_What to produce:_ Repeat the records word for word, starting at the line that contains "coordinates (563, 1847)." and ending at the line that contains "France is located at coordinates (451, 1661).". Include both of those lines and nothing outside them.

_Record excerpts:_
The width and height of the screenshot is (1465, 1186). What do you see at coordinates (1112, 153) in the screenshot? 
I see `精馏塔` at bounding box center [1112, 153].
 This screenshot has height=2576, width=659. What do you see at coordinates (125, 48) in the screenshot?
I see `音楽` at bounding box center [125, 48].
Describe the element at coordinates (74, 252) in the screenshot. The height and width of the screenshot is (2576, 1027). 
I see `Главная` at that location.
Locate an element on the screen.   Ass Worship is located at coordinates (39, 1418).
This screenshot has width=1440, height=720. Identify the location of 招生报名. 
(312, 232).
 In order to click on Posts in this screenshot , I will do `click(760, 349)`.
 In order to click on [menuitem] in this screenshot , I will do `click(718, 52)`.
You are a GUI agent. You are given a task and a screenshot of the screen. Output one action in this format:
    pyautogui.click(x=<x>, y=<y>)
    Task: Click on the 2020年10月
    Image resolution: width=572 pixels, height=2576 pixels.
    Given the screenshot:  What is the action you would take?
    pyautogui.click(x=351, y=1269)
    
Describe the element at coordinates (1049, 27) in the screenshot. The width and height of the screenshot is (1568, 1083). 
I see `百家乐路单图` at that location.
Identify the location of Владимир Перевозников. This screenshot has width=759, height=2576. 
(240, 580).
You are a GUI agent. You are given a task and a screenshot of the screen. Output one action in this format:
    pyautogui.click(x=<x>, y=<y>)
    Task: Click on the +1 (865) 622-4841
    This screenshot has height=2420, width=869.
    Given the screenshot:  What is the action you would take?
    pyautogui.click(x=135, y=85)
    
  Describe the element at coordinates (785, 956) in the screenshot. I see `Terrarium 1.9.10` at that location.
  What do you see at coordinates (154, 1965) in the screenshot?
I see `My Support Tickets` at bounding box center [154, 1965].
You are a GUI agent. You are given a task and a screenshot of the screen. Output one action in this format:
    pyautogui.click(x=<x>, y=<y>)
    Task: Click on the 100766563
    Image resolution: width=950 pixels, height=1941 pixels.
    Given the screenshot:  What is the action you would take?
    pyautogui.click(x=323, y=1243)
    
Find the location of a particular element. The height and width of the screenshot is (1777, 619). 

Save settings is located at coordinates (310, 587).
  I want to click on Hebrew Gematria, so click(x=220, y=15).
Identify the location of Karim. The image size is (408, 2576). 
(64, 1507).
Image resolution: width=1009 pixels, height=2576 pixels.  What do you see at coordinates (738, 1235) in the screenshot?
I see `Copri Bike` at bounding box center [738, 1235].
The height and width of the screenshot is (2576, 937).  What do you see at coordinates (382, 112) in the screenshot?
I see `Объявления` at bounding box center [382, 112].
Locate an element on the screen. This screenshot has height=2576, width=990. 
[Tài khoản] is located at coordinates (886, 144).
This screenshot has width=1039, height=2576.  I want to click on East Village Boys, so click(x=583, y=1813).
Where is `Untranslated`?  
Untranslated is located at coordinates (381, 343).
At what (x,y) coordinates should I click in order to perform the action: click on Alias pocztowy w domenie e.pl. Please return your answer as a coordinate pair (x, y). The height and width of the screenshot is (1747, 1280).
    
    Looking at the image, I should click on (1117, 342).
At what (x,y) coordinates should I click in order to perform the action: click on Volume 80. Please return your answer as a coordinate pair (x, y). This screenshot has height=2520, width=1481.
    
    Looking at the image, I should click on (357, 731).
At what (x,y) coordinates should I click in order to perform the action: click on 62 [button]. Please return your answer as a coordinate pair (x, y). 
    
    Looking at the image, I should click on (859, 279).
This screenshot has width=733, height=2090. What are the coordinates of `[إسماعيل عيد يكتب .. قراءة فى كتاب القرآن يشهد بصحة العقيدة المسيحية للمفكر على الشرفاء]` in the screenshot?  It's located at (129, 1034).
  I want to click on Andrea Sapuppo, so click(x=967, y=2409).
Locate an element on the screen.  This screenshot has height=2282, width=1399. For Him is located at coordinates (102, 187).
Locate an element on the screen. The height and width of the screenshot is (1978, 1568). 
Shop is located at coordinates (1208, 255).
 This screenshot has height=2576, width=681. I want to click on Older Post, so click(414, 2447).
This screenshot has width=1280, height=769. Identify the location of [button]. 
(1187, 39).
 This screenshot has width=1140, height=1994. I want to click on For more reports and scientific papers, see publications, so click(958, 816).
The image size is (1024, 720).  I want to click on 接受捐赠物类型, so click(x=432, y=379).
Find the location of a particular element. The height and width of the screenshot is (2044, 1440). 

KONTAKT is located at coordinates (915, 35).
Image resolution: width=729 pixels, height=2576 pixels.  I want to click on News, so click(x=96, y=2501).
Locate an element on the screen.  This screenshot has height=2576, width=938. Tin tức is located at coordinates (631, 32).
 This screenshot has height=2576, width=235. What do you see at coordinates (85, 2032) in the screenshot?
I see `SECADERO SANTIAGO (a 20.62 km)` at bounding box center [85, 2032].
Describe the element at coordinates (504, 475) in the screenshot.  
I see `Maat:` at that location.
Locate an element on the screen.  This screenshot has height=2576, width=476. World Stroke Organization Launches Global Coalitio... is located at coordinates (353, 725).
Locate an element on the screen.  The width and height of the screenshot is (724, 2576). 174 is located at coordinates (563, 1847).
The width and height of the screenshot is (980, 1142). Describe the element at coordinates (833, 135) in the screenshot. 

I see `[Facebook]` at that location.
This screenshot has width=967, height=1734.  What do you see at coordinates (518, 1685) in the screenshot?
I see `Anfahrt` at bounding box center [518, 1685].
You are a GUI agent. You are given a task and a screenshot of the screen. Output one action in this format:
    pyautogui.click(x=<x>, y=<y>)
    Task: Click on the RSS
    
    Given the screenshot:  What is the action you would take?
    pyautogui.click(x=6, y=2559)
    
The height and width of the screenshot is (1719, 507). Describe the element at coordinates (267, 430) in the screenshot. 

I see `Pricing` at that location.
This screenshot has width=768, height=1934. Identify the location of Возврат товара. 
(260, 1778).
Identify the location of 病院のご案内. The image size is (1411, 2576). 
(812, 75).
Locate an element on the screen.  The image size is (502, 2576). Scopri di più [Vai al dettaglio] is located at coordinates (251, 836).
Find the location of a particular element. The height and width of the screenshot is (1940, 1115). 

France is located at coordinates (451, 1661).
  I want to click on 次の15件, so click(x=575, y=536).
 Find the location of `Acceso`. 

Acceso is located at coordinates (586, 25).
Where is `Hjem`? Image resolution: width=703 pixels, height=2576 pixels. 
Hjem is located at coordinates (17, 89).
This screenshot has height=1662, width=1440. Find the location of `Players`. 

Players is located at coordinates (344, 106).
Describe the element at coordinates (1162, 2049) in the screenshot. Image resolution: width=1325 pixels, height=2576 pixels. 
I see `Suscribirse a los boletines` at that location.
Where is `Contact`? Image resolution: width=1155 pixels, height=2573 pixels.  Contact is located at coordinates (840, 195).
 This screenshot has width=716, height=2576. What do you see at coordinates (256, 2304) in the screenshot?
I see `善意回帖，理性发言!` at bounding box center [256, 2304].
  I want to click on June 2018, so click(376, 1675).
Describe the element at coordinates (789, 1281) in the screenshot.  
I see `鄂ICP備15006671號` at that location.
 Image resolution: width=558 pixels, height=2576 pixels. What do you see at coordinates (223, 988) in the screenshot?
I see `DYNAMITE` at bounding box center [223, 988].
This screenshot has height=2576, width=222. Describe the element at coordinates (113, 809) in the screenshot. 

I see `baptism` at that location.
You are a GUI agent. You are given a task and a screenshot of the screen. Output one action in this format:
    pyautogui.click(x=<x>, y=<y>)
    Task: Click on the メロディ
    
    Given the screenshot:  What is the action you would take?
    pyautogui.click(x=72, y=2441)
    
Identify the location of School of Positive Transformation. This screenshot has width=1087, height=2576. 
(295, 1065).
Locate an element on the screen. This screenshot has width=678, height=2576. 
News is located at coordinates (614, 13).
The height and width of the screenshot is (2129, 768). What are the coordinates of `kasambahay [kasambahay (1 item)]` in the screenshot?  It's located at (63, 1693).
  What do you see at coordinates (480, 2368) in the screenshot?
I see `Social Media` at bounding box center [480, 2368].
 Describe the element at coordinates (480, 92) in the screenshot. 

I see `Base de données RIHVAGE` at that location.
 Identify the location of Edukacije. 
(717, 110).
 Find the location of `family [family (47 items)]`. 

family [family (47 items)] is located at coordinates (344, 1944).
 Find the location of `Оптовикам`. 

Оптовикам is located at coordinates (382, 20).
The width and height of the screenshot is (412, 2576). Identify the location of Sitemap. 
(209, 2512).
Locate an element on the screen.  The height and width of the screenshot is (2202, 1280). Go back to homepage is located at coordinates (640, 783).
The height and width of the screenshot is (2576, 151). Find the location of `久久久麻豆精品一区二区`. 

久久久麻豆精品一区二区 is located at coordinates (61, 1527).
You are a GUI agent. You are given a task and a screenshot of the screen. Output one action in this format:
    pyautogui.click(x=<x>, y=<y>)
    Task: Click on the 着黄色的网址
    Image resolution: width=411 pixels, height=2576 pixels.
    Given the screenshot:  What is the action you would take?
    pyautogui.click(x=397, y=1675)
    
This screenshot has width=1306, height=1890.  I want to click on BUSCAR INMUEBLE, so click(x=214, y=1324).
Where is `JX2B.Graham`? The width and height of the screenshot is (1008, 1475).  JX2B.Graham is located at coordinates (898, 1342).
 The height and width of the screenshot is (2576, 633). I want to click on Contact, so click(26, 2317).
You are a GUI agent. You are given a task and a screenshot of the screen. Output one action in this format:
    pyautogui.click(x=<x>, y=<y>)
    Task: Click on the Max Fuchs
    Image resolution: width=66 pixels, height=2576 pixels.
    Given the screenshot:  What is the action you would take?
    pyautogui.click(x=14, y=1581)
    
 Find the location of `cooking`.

_Answer to this task:_
Locate an element on the screen.  The width and height of the screenshot is (724, 2576). 174 is located at coordinates (563, 1847).
The width and height of the screenshot is (980, 1142). Describe the element at coordinates (833, 135) in the screenshot. 

I see `[Facebook]` at that location.
This screenshot has width=967, height=1734.  What do you see at coordinates (518, 1685) in the screenshot?
I see `Anfahrt` at bounding box center [518, 1685].
You are a GUI agent. You are given a task and a screenshot of the screen. Output one action in this format:
    pyautogui.click(x=<x>, y=<y>)
    Task: Click on the RSS
    
    Given the screenshot:  What is the action you would take?
    pyautogui.click(x=6, y=2559)
    
The height and width of the screenshot is (1719, 507). Describe the element at coordinates (267, 430) in the screenshot. 

I see `Pricing` at that location.
This screenshot has width=768, height=1934. Identify the location of Возврат товара. 
(260, 1778).
Identify the location of 病院のご案内. The image size is (1411, 2576). 
(812, 75).
Locate an element on the screen.  The image size is (502, 2576). Scopri di più [Vai al dettaglio] is located at coordinates (251, 836).
Find the location of a particular element. The height and width of the screenshot is (1940, 1115). 

France is located at coordinates (451, 1661).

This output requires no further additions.